RAG Pipeline Engineering

Expertise includes document chunking, embeddings generation, semantic search, ChromaDB, Pinecone, context ranking, vector search optimization, and end-to-end RAG pipelines used in production environments with low latency and high accuracy.

Agentic AI & Multi-Agent Systems

Designs autonomous agents capable of tool calling, reasoning, planning, workflow execution, code generation, debugging, research automation, and contextual problem solving powered by multi-step LLM reasoning and memory components.

AI Product Engineering

Prince has built AI-powered platforms like RoadmapAI, AskAI, CodeLLM, contextual AI code editors, peer-to-peer AI tools, and intelligent coding assistants that combine full-stack engineering with advanced LLM capabilities.

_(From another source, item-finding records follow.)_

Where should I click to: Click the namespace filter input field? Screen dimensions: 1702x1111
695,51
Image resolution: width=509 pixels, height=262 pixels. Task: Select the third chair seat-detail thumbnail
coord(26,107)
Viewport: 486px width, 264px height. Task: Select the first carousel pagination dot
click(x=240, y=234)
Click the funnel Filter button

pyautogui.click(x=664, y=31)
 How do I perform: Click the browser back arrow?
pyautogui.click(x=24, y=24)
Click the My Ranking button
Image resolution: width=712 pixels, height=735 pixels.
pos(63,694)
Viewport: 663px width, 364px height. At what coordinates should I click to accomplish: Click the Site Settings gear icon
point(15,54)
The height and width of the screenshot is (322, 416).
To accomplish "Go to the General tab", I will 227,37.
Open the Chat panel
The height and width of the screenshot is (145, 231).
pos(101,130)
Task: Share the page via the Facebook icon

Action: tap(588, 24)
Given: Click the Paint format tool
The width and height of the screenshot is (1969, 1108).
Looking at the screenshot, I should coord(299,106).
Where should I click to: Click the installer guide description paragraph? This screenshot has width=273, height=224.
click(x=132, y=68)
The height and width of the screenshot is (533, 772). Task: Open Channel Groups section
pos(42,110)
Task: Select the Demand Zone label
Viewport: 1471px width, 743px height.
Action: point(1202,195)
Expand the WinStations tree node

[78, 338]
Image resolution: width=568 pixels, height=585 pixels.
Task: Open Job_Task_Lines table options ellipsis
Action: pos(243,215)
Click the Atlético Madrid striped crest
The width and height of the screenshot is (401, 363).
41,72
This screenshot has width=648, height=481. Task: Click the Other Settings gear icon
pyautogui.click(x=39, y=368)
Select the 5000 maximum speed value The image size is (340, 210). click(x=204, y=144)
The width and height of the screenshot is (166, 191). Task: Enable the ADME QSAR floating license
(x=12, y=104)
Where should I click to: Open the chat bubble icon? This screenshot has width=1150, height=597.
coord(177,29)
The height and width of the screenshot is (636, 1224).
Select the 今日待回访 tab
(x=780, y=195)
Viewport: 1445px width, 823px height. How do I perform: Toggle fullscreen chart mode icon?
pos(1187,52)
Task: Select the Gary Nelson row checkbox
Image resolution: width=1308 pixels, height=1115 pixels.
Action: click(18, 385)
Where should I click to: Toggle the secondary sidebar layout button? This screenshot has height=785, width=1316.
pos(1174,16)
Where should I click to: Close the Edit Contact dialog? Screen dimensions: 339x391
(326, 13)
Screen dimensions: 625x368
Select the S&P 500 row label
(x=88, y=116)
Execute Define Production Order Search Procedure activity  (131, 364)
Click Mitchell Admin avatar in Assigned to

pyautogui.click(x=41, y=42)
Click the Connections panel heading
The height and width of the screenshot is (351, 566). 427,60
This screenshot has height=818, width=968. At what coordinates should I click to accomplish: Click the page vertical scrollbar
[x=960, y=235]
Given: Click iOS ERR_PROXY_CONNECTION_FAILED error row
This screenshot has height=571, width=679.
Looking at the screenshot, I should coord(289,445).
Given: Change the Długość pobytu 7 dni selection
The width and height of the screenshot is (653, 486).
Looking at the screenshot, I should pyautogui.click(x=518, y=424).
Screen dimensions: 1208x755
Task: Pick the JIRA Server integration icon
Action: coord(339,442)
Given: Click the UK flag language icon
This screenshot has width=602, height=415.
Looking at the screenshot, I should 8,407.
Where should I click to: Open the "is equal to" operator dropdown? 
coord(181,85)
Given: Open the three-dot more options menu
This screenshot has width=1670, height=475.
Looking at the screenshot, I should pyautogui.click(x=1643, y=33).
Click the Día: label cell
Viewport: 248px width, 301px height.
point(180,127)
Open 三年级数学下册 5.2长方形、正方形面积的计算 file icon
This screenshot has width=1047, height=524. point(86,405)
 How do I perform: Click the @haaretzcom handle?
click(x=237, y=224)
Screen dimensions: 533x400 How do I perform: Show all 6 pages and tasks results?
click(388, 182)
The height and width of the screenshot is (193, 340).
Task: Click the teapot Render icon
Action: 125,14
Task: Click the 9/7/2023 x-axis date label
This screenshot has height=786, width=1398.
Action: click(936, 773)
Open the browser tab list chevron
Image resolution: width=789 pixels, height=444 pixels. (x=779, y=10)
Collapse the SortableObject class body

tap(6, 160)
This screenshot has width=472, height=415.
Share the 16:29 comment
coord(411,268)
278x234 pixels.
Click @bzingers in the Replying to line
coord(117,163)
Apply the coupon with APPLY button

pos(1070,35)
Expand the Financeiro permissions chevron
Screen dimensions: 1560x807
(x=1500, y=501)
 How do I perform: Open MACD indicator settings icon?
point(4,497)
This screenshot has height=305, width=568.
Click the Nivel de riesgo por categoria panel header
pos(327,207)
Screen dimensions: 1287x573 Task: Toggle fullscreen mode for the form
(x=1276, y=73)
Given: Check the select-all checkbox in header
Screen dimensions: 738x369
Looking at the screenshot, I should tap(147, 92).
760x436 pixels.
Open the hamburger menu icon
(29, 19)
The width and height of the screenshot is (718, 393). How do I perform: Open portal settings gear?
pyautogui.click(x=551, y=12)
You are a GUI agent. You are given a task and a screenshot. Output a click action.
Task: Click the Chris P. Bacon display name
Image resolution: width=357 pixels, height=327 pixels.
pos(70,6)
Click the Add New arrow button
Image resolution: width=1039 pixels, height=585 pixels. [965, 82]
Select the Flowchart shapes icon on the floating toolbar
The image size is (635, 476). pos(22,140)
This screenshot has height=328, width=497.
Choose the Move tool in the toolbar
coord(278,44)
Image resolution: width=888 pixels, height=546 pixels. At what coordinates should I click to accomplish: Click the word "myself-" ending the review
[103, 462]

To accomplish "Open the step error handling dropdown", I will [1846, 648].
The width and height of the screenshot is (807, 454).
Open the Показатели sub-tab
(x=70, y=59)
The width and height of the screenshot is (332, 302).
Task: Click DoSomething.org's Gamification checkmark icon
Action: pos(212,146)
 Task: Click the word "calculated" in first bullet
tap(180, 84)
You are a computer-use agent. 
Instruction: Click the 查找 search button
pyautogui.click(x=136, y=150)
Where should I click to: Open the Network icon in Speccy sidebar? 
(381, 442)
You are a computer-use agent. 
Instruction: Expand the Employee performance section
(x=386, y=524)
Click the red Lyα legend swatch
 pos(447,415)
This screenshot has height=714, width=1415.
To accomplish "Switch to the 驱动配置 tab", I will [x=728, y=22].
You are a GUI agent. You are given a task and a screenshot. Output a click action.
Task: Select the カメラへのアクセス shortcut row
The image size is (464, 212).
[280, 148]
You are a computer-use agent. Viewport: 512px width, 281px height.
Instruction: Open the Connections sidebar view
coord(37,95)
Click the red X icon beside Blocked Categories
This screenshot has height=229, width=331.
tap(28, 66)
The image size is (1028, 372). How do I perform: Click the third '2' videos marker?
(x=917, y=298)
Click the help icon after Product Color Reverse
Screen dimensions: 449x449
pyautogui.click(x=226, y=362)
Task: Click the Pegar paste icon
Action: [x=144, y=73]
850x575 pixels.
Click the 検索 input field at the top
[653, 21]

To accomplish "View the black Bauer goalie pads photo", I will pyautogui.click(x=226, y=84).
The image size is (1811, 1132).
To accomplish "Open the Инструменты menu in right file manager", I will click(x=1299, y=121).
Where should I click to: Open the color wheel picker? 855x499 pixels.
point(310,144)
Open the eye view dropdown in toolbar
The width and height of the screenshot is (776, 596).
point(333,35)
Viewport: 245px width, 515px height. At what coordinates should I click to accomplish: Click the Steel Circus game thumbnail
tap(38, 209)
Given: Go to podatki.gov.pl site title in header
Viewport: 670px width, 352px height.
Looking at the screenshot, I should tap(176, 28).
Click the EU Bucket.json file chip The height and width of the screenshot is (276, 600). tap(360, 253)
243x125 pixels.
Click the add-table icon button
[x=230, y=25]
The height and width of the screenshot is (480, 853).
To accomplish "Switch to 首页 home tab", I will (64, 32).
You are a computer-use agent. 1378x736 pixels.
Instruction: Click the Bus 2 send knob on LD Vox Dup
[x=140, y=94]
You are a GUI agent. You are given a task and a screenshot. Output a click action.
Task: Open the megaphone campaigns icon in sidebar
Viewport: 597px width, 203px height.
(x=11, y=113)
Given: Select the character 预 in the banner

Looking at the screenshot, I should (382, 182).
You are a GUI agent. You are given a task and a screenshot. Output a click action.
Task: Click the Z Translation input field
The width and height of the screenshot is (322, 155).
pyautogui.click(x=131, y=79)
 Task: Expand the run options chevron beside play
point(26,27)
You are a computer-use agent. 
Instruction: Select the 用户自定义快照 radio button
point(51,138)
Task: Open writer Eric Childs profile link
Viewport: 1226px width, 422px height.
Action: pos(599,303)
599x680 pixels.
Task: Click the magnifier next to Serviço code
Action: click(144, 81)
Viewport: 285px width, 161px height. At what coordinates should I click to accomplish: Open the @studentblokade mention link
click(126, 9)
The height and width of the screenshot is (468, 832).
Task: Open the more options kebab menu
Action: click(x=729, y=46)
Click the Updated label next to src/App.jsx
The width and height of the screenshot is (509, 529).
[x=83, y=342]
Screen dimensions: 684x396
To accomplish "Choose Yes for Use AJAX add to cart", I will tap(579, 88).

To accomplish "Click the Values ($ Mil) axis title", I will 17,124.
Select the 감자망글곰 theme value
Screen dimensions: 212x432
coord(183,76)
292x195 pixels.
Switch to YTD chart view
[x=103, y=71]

Full-Stack Engineering (React, Next.js, Node.js, TypeScript)

Skilled in Next.js, React.js, Node.js, Express.js, TypeScript, MongoDB, PostgreSQL, Redis, REST APIs, GraphQL, WebSockets, authentication systems, SSR/ISR, and building responsive and scalable frontend and backend applications.

Cloud Engineering & DevOps

Hands-on experience with AWS, Docker, Kubernetes, CI/CD pipelines, GitHub Actions, EC2, S3, load balancing, scaling APIs, containerization, microservices, observability, and high-performance deployments optimized for millions of requests.

System Design & Architecture

Expertise in designing scalable distributed systems, real-time architectures, caching layers, pub/sub messaging, event-driven systems, serverless functions, and fault-tolerant engineering used in modern SaaS products.

Competitive Programming & DSA

Solved 5000+ DSA problems across LeetCode, GFG, CodeStudio, InterviewBit, and HackerEarth. Strong foundation in algorithms, data structures, problem solving, and coding interviews. Ranked in top competitive programming brackets with global achievements.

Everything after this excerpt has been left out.